The Barrens Project
The Peggy’s Cove Preservation Area includes thousands of acres of an amazing landscape littered with boulders some larger than a bus. It has a rugged shoreline, salt marshes, small lakes and boggy areas. In its centre is the iconic fishing village of Peggy’s Cove and its famous lighthouse.
Like many I just call it The Barrens.
This landscape emerged after the last ice age ended around ten thousand years ago, when the glaciers retreated and left bare rock behind. The Glacier was up to a mile thick and the boulders dropped out from the bottom of it but they look like they literally dropped out of the sky. It seems like they are reaching for it. It appears that some of the bigger boulders are perched precariously on smaller rocks but they have been balanced that way for hundreds of years.
After the Glaciers retreated plants gradually re-colonised the thawing land. Some are
very similar to the flowers, mosses, lichens and bushes you see on the arctic tundra. There
are a few trees in sheltered spots but the real forest only begins a mile or so inland.
The Barrens is near my home - great for walks and hikes.

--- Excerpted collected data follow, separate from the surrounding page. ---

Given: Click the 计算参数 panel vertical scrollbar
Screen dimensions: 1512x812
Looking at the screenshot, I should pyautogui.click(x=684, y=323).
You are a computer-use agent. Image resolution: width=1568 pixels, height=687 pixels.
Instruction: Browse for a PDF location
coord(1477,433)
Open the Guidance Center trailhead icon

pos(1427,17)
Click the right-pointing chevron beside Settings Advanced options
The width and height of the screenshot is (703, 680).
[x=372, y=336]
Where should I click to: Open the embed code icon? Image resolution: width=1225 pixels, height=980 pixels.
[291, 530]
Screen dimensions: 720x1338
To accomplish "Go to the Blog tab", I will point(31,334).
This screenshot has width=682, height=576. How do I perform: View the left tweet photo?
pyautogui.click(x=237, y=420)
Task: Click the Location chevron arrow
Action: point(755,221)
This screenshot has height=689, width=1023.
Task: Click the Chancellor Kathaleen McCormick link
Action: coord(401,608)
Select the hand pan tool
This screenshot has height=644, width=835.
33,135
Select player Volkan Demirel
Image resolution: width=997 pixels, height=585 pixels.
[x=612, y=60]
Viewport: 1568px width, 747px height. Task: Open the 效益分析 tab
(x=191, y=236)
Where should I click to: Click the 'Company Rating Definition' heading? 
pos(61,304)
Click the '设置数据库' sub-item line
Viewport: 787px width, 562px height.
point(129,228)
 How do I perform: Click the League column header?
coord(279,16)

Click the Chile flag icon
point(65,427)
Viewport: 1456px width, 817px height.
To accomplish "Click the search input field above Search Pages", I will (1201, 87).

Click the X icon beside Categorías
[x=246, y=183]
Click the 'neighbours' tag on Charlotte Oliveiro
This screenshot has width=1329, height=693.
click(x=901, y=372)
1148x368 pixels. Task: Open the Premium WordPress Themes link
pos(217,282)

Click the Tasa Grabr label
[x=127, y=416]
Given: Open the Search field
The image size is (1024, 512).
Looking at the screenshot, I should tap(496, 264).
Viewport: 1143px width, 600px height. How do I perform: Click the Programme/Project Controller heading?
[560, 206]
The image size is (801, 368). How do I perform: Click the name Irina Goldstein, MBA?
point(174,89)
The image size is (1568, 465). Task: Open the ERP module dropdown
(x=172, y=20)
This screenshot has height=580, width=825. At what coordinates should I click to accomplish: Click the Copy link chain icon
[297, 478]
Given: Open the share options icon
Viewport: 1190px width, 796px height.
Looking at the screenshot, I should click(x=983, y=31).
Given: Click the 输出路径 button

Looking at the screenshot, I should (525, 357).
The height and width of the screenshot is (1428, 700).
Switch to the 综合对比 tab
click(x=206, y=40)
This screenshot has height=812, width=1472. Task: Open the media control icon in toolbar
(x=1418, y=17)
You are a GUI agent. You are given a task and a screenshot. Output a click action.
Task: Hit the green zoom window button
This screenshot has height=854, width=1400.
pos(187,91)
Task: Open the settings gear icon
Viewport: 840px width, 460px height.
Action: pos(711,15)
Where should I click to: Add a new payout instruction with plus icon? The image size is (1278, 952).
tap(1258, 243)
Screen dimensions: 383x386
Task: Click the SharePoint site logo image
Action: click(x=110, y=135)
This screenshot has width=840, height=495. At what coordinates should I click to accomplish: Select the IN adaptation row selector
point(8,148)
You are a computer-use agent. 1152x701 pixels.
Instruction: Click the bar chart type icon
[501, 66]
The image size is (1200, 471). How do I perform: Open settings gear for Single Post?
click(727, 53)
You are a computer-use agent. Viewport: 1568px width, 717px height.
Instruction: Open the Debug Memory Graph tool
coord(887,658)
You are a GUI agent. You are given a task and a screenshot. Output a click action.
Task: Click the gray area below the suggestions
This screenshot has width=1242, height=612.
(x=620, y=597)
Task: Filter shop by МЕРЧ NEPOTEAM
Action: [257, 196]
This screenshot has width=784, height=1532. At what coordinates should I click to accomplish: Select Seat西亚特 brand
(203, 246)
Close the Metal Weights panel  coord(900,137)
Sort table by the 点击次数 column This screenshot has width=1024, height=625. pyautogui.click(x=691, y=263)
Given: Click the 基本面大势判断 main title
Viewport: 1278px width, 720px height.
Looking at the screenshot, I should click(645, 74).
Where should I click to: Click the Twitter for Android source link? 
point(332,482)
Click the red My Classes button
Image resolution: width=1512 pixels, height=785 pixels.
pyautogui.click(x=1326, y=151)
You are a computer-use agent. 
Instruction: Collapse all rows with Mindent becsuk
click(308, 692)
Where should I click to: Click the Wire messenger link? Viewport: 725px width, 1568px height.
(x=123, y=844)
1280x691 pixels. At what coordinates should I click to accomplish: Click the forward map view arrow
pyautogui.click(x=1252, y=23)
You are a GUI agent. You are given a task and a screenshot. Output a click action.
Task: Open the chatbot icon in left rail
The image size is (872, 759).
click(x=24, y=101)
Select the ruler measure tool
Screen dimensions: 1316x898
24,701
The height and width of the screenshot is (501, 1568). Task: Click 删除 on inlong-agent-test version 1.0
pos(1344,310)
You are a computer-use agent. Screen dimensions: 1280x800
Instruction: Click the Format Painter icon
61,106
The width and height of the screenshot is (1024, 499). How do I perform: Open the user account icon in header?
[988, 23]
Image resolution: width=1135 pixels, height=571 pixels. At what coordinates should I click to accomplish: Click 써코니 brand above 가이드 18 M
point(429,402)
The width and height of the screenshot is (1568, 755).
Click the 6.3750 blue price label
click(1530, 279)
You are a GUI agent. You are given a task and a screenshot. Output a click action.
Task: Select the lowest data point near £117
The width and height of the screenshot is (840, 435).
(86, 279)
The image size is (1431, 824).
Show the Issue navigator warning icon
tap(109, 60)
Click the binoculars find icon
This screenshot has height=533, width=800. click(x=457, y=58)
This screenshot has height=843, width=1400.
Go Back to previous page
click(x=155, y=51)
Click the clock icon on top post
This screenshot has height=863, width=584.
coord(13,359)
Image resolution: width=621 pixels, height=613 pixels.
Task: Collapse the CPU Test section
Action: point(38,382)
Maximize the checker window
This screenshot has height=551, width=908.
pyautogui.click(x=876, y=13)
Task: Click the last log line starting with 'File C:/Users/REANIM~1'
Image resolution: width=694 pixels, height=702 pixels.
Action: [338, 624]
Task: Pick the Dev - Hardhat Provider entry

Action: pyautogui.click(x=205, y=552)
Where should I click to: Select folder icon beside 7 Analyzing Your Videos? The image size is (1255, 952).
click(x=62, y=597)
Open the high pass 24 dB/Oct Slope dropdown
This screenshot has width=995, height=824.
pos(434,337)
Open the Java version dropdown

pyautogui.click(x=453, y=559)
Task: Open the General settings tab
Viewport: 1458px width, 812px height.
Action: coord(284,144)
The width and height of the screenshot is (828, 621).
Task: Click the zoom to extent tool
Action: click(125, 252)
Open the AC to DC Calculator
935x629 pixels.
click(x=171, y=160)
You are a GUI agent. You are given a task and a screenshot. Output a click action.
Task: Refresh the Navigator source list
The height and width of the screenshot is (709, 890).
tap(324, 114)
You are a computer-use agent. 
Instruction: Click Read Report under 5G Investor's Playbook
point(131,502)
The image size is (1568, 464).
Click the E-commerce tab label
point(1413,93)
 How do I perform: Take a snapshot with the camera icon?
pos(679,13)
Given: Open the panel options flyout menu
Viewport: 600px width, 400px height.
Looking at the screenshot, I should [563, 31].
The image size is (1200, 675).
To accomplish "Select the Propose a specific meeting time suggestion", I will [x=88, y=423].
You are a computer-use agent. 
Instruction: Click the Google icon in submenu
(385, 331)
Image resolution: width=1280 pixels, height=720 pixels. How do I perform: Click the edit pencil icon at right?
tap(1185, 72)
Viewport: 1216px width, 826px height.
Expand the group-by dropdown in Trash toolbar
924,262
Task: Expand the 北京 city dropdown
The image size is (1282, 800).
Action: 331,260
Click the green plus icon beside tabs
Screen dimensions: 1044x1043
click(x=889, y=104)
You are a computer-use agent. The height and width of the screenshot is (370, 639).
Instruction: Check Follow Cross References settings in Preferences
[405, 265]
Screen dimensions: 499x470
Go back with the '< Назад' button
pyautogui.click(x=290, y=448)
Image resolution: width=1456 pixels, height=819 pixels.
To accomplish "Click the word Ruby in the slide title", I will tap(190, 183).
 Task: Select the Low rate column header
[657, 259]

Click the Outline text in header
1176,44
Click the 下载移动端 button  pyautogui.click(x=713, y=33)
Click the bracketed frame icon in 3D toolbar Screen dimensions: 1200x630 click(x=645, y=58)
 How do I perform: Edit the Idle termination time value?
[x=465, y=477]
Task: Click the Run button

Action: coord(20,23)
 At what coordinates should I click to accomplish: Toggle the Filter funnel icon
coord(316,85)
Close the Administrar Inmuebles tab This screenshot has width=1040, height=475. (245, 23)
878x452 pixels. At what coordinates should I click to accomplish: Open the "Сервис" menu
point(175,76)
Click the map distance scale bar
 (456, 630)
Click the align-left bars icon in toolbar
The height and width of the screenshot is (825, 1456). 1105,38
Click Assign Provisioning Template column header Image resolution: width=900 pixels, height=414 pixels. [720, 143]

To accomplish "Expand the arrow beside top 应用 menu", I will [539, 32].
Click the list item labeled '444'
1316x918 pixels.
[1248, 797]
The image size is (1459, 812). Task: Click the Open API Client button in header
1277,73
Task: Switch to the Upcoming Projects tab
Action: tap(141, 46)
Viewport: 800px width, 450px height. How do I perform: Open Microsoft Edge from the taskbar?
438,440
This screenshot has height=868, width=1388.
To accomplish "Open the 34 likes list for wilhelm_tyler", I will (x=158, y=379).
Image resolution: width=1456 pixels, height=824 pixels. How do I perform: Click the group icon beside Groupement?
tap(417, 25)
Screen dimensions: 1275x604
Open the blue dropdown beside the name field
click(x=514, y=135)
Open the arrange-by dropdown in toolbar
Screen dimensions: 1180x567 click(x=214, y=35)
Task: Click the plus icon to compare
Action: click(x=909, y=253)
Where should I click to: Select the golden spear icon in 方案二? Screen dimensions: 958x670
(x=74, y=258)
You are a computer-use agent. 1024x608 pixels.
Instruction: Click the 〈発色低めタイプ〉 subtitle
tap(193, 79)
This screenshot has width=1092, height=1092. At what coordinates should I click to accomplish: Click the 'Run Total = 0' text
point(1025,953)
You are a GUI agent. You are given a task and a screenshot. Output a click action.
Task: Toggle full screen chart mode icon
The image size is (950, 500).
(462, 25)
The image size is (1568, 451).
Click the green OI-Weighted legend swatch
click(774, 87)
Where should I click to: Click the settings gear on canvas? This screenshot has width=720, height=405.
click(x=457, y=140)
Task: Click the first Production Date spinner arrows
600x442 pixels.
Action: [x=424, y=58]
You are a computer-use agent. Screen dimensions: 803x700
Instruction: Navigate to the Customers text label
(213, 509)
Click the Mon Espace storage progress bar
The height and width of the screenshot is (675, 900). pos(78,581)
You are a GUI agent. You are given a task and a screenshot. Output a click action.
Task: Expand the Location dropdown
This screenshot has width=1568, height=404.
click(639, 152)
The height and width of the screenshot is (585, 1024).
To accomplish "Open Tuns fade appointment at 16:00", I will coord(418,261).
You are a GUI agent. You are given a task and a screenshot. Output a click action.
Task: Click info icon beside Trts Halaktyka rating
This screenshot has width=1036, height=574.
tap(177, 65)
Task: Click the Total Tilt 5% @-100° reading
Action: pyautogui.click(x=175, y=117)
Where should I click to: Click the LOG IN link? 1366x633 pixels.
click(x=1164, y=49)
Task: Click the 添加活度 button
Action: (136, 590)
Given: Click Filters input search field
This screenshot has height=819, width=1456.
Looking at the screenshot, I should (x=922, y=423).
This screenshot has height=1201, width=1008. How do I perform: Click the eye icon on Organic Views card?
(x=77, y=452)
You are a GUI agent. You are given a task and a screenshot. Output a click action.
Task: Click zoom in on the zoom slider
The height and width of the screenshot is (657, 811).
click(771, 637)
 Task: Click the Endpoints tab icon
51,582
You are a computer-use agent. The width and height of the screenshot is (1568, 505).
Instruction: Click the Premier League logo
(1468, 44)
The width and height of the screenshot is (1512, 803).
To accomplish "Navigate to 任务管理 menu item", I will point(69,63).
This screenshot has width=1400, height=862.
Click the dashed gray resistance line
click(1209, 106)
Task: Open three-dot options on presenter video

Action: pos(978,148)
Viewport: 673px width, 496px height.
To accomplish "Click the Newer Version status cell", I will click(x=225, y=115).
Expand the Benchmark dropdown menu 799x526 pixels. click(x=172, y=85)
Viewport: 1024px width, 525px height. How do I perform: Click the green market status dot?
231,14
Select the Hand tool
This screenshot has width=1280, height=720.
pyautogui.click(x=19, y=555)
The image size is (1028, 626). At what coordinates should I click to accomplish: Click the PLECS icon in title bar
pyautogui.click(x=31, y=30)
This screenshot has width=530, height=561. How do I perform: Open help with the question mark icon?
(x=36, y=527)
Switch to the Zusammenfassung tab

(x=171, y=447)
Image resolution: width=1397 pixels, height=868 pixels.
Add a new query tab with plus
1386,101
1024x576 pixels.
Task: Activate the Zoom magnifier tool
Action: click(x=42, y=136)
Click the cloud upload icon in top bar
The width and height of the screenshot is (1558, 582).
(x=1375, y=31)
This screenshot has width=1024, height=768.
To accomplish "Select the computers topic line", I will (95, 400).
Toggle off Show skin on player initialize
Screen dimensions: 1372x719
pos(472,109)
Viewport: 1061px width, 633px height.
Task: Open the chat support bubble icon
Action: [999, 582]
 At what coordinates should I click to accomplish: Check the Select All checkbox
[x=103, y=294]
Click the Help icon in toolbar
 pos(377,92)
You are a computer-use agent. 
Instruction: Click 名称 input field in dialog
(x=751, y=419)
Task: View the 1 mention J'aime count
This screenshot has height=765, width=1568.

It feels primeval and you can’t help but contemplate that your life is but a small measure in the immensity of the Earth’s time.
I started a photography project here a few years back, paying attention to the wide landscape
and skies, but also the smaller world of plants, flowers, shrubs, birds, people and animals.
The Barrens are on the edge of the North Atlantic Ocean and the sea is ever present. Depending
on your vantage point you can look straight out across the ocean towards the nearest landfall which is the west coast of North Africa, or to the south west you can see the other side
of St. Margaret’s Bay, and a few small islands off shore.
The weather can be changeable and the winds fierce. One day I experienced, rain, snow, ice pellets and sunshine within a few hours. It can also be pleasantly warm and sunny. As for photography - I try to relax and look deeply. Look at this, look at that, the unseen beings seem to saying. There are layers upon layers to be discovered. Just when I think I have seen or
felt it all there is a new surprise. It is unending.
I am hoping to some day have any exhibition of the collection and/or make a book of this work.
So I hope you enjoy a preview of a few of these pictures.
(Click on Images to Enlarge)
To photograph truthfully and effectively is to see beneath the surfaces and record
the qualities of nature and humanity which live or are latent in all things.